Первыми пали шиитские города-крепости по Каспию – Амуль, Сари и Махану. Пророк и потомок Мухаммеда Сейид Барак, истинный суннит, лично указал пальцем на еретиков, и Тимур с удовольствием разорил города неверных. Была и тьма пленников. Об этом коротко сказал летописец, цитируя великого эмира: «Всех тех, кто является сейидами, отделить от войска и подданных, всех остальных воинов и подданных, кроме сейидов, уничтожить! После этого приказа от того народа было убито много». Реки крови текли по улицам захваченных городов. После захвата Мазандарана, северной прикаспийской области Ирана, эмир Тимур послал за женами, детьми и внуками – он решил отдохнуть в кругу семьи.

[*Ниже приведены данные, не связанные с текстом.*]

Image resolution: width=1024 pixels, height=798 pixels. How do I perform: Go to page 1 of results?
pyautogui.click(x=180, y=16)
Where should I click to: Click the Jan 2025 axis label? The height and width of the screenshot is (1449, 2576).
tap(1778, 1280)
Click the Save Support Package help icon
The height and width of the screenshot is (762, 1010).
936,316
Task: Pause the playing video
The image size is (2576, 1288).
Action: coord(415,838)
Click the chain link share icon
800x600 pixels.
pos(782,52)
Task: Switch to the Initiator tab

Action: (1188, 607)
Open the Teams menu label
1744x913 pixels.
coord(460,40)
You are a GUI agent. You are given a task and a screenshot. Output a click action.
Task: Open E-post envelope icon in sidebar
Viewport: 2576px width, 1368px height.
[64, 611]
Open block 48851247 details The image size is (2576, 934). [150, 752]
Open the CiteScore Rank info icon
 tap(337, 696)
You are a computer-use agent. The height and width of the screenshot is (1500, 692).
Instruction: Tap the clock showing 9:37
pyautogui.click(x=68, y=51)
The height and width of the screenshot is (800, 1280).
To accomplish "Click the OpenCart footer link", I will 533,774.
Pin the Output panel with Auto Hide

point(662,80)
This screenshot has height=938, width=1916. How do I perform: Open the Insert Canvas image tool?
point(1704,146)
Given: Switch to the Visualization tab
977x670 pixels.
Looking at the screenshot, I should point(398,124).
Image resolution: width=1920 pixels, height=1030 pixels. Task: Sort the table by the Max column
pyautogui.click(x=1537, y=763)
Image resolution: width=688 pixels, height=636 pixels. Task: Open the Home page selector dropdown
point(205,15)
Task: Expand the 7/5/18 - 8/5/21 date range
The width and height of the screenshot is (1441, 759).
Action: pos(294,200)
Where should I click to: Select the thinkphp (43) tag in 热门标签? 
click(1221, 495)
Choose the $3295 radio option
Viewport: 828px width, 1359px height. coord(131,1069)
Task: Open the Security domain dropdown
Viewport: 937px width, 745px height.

Для правоверных Тимур не скупился. «Бедным и нищим дарили столько добра, – заметил летописец, – что те сравнялись с господами».

Это было только начало пятилетнего похода – Тимур так разогревался.

Пообщавшись с прибывшими «гаремными», как именовались его жены, Тимур отправил назад «высокую колыбель» Сарай Мульк Ханум и Туман-агу, а с собой в дорогу взял самых молодых – Чолпан-Мульк-агу, веселую степную наездницу и лучницу, его спутницу по героическому походу на Волгу, и совсем новых жен – Дур Султан-агу и Нигар-агу. Чолпан-Мульк, которая за полгода пути на север почувствовала себя едва ли не царицей мира, пришлось потесниться. Против воли, против сердца. Кто в гареме кого любит и кто кого ненавидит, это не касалось завоевателя и господина. Жены должны были появляться по первому его повелению, нежно и страстно ублажать и по щелчку пальца оставлять в покое, это все. Одним словом, знать свое место. Ну и рожать детей, конечно, как можно больше. Чолпан-Мульк поплакала первое время, даже побунтовала, но потом привыкла. Тысячелетняя патриархальная культура каменной плитой придавила веселую наездницу, как и других юных жен государя. Как тут не смириться?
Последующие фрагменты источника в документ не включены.